▶ [SOURCE]

Ce livre raconte un rêve. Celui, bien longtemps considéré comme impossible à réaliser, de voler. Depuis l'antiquité au moins, dans le mythe d'Icare, jusqu'aux projets visionnaires de Léonard De Vinci et au-delà, ce désir a habité l'homme. Peut-être parce qu'il pensait que dans le ciel demeurait les dieux qu'il voulait égaler, ou bien plus simplement parce qu'il jalousait les oiseaux. Toujours est-il qu'il n'existe aucune civilisation, aucune culture où le rêve de voler ne trouve pas sa place sous une forme ou une autre. C'est un désir en quelque sorte éternel, et sous certains aspects une définition du genre humain.

Voilà ce qui ressort de ce splendide mais hélas bien trop court ouvrage de Katherine S. Williamson : le rêve comme moteur essentiel du progrès technologique, et donc – par extension – des bouleversements sociaux ; car en dépit de ce qu'en pense certains idéalistes peut-être un peu trop focalisés sur le spirituel, ce qui ne constitue en aucun cas un jugement de valeur, les technologies ont toujours été, sont encore, et resteront toujours un facteur d'évolution des sociétés : il en est ainsi depuis qu'on a appris à tailler des silex... Et, dans le cas qui nous occupe ici, c'est de voir comment ce rêve a su triompher des formidables défis techniques indispensables à sa construction qui s'avère le plus fascinant.

Quand on sait que les premiers à quitter le sol à bord d'un plus lourd que l'air étaient de simples fabricants et vendeurs de bicyclettes, on reste songeur. Ces deux frères étaient-ils si géniaux que ça, ou bien le problème était-il en fait aussi facile à surmonter ? Un peu des deux, certainement... À moins qu'ils aient été obsédés par ce rêve de s'affranchir de la gravité pour évoluer dans le ciel comme des oiseaux entièrement libres de leurs mouvements ; l'esprit se montre souvent capable de miracles, toute l'Histoire en témoigne – de même que la psychiatrie d'ailleurs. Et puis on sait bien que les inventeurs se montrent toujours un peu fous : comment pourraient-ils penser l'impensable sinon ?

(Entrées du jeu de données enregistré)
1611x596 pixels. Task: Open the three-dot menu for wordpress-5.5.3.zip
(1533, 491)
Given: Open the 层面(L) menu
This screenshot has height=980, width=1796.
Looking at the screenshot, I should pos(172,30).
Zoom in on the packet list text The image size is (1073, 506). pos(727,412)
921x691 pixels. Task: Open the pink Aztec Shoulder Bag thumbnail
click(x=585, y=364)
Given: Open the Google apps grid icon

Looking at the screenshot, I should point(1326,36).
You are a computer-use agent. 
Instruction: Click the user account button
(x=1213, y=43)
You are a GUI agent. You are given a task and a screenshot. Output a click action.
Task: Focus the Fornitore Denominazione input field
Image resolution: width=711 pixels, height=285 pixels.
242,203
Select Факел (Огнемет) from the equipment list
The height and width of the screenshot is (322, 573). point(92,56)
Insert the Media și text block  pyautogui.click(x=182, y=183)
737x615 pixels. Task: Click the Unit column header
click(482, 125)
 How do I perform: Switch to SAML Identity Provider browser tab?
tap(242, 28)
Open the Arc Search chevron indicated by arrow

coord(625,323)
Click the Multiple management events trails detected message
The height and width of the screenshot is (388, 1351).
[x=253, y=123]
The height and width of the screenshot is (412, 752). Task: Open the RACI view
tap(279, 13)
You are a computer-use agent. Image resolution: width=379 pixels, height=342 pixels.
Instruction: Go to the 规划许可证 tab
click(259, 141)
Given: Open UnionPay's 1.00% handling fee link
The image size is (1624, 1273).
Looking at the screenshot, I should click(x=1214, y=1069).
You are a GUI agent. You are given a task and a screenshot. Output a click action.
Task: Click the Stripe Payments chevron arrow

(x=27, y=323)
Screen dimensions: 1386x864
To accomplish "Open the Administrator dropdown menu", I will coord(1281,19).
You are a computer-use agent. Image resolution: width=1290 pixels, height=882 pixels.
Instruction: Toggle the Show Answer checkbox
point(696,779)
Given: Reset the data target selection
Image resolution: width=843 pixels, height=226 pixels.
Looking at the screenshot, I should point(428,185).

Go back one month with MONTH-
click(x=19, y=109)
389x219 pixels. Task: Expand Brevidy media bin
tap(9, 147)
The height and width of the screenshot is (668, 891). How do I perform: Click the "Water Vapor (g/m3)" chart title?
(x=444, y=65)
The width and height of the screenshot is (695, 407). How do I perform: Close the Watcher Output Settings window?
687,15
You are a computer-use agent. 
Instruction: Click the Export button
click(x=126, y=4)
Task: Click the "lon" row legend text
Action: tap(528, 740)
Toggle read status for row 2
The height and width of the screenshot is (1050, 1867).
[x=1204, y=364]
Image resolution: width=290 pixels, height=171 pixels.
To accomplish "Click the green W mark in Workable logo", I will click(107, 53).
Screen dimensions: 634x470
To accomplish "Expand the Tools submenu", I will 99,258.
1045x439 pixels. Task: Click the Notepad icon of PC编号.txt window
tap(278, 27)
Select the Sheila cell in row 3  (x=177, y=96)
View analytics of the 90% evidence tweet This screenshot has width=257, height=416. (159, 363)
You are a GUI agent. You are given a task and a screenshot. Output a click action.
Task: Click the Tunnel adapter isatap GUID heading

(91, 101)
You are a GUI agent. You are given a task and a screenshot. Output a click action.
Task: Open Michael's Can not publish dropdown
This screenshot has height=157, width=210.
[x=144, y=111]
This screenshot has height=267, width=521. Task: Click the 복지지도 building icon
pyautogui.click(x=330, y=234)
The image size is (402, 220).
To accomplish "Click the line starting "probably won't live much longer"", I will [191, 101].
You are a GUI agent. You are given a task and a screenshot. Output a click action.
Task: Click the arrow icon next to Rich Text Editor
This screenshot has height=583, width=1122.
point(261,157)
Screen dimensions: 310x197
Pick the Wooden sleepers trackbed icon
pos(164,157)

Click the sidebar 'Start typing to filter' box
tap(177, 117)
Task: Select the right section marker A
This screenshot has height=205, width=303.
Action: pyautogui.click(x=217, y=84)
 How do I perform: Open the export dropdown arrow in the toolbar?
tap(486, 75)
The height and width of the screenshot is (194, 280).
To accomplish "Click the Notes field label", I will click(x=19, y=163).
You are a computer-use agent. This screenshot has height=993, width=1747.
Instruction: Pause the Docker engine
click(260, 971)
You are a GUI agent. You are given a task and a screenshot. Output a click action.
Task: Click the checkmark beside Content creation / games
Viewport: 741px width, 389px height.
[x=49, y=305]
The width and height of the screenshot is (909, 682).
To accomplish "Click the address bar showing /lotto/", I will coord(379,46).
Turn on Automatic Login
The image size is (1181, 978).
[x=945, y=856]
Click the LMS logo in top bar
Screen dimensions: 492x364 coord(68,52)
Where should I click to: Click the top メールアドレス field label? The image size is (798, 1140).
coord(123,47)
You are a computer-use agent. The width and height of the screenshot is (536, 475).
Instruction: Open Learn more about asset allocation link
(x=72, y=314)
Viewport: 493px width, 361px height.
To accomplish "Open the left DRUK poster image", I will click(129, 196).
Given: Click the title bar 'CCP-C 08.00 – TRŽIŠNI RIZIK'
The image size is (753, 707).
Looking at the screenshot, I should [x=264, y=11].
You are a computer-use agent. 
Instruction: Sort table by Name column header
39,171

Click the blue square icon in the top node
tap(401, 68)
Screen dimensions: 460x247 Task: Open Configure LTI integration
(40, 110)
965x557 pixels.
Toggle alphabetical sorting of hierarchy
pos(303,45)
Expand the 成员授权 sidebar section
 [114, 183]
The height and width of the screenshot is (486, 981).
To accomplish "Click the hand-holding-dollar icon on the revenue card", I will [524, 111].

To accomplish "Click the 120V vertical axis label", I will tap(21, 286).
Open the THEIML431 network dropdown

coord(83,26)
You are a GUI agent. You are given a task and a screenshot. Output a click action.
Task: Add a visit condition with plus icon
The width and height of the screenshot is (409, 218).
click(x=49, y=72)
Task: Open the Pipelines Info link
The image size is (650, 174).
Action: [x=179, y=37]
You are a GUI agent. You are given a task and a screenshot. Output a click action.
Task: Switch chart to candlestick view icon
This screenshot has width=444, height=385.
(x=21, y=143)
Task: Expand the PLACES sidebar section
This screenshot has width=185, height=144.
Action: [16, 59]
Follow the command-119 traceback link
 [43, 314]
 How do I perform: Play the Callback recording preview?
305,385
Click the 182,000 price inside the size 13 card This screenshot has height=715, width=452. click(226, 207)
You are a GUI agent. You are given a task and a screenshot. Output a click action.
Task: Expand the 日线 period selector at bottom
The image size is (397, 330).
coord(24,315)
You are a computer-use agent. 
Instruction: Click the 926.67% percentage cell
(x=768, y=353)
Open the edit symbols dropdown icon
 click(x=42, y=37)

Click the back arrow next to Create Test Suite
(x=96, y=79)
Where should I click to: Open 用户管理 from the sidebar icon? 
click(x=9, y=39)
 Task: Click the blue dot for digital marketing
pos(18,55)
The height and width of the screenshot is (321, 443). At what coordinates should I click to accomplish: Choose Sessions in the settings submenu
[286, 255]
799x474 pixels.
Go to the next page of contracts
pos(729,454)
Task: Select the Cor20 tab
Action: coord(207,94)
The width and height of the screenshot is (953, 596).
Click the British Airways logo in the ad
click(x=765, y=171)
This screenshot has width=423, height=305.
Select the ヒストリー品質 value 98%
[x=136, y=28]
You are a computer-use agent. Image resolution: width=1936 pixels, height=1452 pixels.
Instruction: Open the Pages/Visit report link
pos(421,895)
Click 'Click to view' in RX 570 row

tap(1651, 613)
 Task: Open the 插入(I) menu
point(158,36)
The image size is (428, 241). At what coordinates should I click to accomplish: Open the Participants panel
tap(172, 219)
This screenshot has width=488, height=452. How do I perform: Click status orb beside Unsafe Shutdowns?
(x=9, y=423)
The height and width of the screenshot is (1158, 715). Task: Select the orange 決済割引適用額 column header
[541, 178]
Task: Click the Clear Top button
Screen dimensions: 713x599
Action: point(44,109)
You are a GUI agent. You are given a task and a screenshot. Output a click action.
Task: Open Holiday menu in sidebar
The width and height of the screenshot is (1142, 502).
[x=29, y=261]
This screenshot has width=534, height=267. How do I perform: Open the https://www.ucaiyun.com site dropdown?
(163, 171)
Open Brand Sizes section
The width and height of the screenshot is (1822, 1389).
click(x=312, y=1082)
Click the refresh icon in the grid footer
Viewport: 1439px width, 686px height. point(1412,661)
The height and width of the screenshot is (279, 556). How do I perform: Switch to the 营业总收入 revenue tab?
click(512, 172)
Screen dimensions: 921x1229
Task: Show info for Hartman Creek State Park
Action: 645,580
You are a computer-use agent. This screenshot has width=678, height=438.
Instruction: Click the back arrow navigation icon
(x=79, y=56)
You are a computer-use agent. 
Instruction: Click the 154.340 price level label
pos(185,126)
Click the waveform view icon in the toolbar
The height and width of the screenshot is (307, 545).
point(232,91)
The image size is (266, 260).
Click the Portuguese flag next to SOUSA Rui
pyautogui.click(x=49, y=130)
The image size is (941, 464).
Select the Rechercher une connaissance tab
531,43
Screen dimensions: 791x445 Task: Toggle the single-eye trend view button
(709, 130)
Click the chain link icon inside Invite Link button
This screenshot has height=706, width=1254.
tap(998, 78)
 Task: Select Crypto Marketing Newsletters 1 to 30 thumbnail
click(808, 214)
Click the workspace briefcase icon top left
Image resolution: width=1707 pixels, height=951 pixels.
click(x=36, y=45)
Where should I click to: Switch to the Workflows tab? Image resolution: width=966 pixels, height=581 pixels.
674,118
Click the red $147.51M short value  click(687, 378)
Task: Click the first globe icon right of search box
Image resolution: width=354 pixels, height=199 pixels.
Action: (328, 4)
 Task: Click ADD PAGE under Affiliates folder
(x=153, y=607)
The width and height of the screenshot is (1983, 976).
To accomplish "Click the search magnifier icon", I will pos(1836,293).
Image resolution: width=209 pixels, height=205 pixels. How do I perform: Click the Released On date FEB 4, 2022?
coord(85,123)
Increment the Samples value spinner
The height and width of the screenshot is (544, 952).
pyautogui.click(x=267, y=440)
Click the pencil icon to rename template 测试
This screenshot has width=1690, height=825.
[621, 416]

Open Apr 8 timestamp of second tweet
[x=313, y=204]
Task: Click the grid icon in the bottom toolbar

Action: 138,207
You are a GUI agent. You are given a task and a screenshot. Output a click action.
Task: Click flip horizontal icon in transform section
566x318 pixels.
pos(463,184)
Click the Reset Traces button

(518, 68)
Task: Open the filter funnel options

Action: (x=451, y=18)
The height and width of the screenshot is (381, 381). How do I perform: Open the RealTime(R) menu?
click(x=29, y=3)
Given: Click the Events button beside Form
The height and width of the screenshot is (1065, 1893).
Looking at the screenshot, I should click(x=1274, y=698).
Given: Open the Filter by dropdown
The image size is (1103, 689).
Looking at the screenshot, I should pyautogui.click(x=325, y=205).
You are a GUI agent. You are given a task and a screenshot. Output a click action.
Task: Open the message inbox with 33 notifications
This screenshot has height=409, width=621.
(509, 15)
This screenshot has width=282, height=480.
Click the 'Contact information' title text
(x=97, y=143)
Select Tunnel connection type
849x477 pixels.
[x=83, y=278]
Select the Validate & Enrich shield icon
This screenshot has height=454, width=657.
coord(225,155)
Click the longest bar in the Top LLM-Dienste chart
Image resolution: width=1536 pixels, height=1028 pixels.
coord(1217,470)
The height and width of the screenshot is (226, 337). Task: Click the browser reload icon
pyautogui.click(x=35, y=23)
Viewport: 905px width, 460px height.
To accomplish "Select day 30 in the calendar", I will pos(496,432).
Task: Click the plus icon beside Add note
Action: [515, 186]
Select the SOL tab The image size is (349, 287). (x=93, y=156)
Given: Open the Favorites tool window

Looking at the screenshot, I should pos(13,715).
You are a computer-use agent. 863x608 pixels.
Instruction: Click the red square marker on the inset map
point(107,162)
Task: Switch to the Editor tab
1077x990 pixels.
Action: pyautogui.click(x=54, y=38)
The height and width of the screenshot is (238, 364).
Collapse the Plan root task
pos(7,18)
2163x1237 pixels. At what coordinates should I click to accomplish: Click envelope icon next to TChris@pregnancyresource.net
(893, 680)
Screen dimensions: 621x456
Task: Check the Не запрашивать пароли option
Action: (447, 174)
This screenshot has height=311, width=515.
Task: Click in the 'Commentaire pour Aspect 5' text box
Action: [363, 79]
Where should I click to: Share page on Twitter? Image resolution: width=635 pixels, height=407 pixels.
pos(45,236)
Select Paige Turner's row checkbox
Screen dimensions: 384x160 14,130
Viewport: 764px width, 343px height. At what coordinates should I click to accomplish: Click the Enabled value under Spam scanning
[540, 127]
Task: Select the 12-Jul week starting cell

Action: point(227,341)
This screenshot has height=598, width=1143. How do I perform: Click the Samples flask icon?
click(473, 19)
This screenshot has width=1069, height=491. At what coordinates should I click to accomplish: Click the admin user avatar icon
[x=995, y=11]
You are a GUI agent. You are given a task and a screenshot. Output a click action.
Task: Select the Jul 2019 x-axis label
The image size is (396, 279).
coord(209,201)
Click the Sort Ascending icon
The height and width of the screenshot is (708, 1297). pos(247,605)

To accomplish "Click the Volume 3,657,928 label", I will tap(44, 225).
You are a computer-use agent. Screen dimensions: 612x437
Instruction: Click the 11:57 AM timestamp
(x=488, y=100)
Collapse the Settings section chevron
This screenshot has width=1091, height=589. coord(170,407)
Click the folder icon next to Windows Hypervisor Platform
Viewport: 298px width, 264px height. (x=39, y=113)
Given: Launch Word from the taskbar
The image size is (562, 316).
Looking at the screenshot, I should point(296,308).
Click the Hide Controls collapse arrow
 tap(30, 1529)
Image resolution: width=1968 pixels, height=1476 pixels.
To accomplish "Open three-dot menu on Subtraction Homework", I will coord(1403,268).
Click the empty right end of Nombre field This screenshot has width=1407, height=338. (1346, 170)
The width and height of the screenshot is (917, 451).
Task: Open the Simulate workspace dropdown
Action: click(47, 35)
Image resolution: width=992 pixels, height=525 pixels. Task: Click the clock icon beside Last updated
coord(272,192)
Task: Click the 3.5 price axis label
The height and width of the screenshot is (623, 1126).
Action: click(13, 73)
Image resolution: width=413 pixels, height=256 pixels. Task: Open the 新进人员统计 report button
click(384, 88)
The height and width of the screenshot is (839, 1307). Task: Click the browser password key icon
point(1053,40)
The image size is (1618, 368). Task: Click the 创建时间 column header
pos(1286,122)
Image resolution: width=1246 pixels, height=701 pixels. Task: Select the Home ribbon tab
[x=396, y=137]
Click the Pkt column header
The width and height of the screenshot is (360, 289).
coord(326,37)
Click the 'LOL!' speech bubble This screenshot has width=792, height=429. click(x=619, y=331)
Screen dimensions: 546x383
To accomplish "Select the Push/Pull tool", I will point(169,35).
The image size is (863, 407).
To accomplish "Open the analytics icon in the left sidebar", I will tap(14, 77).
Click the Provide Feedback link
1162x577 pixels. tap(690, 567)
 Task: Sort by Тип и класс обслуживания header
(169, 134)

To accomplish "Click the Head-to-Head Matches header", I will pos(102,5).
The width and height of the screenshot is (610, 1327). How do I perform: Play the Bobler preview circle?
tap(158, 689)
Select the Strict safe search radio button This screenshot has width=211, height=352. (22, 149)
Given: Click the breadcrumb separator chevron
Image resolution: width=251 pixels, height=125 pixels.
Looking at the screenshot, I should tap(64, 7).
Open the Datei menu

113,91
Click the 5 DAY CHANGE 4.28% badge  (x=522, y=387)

▶ [EXERCICE PROPOSÉ 1]
Relevez tous les noms propres de personnes ou de personnages cités dans le texte sur le rêve de voler.
▶ [EXERCICE PROPOSÉ 2]
Poursuivez le texte sur le rêve de voler à la suite de sa dernière phrase.

▶ [RÉPONSE RÉDIGÉE 1]
Icare, Léonard De Vinci, Katherine S. Williamson

▶ [RÉPONSE RÉDIGÉE 2]
Bref, outre un panorama sommaire – même si tout aussi instructif que fascinant – de l'aube de l'aviation, cet ouvrage nous démontre, au moins implicitement, que les plus grands défis techniques peuvent toujours être surmontés – même s'il faut à cet effet disposer du grain de folie nécessaire, ainsi que d'une bonne dose de patience : des millénaires de progrès furent nécessaires pour gagner celui-ci après tout. Voilà ce qui se dégage de ce livre en fin de compte : sans rêves, sans désirs, aussi délirants soient-ils, il n'y a rien ; les rêveurs comme les insatisfaits, les fous comme les poètes restent les plus à même de faire évoluer le monde, de le transformer.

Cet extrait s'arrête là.